• _Required work_: Both the line below containing "How do I perform: Click the trash" and the line containing "This screenshot has width=1500, height=430.", along with every line between them, should be repeated exactly; no other line belongs in the answer.

• _Available data_:
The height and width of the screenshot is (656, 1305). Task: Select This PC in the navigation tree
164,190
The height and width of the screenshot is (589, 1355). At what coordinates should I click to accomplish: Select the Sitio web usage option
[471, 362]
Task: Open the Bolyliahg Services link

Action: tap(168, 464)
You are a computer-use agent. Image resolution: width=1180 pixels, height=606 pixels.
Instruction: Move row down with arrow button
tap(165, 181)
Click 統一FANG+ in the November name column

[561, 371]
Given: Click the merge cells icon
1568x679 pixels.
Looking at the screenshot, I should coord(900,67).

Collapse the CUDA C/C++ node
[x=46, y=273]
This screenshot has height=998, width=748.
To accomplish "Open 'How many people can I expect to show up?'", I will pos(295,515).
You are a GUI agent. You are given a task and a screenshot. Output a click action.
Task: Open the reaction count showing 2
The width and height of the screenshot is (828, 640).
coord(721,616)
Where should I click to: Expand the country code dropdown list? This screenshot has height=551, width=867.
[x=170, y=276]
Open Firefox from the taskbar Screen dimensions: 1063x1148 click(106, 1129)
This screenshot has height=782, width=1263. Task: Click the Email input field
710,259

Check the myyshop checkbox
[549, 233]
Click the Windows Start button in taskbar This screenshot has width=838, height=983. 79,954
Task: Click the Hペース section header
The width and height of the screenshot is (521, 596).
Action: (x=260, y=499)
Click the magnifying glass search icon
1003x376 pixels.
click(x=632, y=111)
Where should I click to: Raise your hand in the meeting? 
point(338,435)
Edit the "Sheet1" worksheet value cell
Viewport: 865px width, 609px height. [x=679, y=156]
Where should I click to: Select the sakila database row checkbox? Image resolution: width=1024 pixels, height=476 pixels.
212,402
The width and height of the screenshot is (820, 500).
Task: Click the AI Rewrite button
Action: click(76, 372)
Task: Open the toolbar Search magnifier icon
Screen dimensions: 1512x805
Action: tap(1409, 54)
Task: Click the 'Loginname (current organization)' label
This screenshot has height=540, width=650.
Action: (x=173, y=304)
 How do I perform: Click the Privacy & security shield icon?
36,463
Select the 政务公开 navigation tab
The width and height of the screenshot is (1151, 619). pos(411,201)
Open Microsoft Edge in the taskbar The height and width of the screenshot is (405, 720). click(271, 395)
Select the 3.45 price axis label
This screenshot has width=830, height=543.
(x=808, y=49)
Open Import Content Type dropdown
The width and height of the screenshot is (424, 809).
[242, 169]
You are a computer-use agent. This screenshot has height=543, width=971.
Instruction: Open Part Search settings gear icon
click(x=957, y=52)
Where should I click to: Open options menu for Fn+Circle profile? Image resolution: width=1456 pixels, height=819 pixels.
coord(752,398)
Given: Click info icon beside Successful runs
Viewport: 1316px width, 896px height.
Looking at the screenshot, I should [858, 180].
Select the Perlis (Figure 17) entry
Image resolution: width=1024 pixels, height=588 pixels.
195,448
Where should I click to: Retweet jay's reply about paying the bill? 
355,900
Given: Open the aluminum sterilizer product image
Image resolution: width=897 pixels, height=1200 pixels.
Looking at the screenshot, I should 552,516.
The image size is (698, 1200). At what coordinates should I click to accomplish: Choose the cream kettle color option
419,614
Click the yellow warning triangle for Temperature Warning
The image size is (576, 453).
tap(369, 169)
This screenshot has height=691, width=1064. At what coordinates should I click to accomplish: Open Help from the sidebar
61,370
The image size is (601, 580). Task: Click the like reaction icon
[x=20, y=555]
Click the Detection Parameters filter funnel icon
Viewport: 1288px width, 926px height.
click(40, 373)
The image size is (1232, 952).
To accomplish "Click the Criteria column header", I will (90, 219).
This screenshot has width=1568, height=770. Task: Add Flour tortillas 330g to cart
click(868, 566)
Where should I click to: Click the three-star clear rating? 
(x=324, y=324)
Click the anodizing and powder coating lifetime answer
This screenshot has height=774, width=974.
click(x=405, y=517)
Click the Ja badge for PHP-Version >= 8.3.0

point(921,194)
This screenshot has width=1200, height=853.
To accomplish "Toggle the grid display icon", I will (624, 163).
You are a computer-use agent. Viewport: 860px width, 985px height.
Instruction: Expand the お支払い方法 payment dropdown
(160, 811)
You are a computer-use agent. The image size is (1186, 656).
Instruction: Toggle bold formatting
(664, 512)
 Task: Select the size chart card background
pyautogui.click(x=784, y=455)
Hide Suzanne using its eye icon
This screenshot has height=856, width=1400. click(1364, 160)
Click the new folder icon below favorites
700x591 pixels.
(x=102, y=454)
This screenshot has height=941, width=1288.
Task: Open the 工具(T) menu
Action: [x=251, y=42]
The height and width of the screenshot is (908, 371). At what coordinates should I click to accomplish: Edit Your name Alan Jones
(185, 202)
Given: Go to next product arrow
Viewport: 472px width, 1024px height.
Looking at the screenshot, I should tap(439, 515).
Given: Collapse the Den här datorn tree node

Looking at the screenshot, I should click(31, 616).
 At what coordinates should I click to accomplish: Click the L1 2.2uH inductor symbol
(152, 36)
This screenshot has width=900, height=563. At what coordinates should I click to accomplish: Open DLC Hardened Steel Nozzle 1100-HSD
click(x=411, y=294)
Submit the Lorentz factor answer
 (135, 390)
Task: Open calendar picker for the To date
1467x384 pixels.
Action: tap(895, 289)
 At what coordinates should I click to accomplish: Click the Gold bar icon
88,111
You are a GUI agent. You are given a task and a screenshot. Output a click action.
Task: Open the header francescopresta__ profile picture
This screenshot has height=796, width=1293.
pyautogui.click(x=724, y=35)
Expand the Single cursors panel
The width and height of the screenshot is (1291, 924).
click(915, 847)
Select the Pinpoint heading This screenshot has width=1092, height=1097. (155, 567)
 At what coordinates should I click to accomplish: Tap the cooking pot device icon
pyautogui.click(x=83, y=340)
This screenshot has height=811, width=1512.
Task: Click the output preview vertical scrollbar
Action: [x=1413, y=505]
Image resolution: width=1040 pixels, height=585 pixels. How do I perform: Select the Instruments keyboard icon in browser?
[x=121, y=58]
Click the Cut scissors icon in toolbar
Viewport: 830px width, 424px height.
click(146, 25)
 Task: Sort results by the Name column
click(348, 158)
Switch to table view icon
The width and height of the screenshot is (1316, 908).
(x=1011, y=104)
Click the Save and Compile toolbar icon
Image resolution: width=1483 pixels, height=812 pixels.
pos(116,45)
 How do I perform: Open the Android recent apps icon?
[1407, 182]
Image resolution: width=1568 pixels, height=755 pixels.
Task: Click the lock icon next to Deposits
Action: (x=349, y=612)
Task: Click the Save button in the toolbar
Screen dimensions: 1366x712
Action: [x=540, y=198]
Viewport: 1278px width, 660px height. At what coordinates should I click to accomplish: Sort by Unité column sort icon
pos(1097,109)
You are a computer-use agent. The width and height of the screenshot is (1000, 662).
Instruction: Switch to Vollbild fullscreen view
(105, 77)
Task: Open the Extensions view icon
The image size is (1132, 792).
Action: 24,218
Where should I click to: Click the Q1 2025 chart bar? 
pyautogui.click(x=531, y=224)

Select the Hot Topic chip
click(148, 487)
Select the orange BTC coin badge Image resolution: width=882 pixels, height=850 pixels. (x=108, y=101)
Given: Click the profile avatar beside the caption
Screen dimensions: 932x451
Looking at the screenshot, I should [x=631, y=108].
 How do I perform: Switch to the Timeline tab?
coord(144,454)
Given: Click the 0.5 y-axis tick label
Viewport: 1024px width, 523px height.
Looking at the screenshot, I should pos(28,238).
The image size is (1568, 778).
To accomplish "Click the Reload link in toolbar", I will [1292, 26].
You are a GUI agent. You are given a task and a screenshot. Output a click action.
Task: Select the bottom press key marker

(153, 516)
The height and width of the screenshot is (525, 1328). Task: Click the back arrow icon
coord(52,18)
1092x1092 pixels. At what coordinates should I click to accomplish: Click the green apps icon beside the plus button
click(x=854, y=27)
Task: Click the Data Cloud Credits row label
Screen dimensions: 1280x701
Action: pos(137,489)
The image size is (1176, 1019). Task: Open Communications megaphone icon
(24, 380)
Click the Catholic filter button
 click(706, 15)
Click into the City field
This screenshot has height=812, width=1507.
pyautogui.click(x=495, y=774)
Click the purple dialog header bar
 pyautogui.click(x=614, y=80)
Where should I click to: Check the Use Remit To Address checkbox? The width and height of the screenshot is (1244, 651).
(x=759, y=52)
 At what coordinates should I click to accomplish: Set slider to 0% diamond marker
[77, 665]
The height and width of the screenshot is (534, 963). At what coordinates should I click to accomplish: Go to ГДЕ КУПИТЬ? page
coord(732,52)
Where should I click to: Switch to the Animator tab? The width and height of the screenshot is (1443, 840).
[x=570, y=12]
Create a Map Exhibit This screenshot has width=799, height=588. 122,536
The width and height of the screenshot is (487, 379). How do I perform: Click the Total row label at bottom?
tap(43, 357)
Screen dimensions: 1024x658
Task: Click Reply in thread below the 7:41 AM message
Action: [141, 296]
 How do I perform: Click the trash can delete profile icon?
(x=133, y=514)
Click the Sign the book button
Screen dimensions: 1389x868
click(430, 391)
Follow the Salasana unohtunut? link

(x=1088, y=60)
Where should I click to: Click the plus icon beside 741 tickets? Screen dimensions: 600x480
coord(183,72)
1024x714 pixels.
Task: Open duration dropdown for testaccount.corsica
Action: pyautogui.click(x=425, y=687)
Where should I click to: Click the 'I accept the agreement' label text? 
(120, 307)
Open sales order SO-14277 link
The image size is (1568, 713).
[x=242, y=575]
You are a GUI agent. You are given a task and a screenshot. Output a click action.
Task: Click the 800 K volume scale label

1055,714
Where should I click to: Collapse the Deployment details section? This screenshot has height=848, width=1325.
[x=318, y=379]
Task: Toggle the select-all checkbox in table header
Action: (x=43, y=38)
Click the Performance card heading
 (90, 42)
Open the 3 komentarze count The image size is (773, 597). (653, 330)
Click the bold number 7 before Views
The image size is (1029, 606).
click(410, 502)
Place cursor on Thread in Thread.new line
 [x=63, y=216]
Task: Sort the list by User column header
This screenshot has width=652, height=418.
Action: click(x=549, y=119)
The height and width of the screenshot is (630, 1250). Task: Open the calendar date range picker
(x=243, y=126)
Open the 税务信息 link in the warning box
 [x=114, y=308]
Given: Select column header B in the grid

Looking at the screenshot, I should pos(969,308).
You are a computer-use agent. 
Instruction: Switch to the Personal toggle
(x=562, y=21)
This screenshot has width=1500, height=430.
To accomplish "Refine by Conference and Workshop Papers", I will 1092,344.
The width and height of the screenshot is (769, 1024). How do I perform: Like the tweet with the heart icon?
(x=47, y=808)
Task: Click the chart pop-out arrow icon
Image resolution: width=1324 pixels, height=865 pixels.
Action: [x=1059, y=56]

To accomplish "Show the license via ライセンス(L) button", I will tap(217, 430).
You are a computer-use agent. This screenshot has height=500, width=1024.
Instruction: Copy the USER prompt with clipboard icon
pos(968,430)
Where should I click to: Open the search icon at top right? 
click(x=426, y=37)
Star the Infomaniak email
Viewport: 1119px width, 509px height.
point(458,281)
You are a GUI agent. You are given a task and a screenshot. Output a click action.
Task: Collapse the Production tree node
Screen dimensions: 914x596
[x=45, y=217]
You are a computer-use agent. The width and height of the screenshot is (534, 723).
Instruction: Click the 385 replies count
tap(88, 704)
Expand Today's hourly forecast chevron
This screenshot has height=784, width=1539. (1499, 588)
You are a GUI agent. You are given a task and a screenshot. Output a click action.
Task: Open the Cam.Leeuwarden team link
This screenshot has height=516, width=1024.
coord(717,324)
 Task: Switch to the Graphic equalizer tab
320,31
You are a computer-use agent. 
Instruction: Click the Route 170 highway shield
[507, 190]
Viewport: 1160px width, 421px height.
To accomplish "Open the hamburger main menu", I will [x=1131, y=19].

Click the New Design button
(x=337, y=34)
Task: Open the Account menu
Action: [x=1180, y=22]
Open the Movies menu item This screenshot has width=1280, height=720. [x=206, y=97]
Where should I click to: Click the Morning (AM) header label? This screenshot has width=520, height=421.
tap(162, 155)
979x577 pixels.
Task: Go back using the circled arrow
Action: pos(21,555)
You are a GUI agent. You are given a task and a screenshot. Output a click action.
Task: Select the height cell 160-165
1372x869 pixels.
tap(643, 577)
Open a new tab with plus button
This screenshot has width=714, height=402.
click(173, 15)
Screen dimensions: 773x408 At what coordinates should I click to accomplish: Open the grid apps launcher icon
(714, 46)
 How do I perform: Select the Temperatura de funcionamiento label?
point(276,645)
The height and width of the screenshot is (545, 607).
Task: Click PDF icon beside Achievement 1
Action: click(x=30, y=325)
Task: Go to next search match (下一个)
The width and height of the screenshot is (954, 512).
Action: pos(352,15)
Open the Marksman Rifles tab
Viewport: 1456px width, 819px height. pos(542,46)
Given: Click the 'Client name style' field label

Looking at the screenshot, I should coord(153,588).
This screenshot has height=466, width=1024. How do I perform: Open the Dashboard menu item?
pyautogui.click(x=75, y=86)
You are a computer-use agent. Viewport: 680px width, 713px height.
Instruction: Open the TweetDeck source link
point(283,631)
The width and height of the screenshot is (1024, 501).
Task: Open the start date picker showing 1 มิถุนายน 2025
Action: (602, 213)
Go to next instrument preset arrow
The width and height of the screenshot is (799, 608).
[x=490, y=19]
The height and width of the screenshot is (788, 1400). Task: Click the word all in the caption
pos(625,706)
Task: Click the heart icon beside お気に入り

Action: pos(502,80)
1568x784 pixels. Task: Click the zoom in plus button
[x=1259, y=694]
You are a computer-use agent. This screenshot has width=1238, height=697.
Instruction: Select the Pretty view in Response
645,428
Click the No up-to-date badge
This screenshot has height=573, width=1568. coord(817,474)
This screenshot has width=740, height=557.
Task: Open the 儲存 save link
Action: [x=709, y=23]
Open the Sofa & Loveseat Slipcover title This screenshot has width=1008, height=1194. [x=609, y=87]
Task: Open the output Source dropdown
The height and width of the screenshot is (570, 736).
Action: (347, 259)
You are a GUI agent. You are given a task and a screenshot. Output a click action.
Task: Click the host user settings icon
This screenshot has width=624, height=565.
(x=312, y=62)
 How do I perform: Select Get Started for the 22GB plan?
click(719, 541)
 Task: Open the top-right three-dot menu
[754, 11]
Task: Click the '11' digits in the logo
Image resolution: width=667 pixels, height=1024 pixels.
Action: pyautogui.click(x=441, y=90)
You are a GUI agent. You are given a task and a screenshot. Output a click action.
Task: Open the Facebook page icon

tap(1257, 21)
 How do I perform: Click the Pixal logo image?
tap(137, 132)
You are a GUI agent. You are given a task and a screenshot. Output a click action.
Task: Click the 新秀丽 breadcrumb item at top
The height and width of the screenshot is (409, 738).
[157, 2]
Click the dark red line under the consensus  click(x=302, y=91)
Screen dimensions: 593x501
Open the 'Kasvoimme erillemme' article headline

• _Response to the exercise_:
 How do I perform: Click the trash can delete profile icon?
(x=133, y=514)
Click the Sign the book button
Screen dimensions: 1389x868
click(430, 391)
Follow the Salasana unohtunut? link

(x=1088, y=60)
Where should I click to: Click the plus icon beside 741 tickets? Screen dimensions: 600x480
coord(183,72)
1024x714 pixels.
Task: Open duration dropdown for testaccount.corsica
Action: pyautogui.click(x=425, y=687)
Where should I click to: Click the 'I accept the agreement' label text? 
(120, 307)
Open sales order SO-14277 link
The image size is (1568, 713).
[x=242, y=575]
You are a GUI agent. You are given a task and a screenshot. Output a click action.
Task: Click the 800 K volume scale label

1055,714
Where should I click to: Collapse the Deployment details section? This screenshot has height=848, width=1325.
[x=318, y=379]
Task: Toggle the select-all checkbox in table header
Action: (x=43, y=38)
Click the Performance card heading
 (90, 42)
Open the 3 komentarze count The image size is (773, 597). (653, 330)
Click the bold number 7 before Views
The image size is (1029, 606).
click(410, 502)
Place cursor on Thread in Thread.new line
 [x=63, y=216]
Task: Sort the list by User column header
This screenshot has width=652, height=418.
Action: click(x=549, y=119)
The height and width of the screenshot is (630, 1250). Task: Open the calendar date range picker
(x=243, y=126)
Open the 税务信息 link in the warning box
 [x=114, y=308]
Given: Select column header B in the grid

Looking at the screenshot, I should pos(969,308).
You are a computer-use agent. 
Instruction: Switch to the Personal toggle
(x=562, y=21)
This screenshot has width=1500, height=430.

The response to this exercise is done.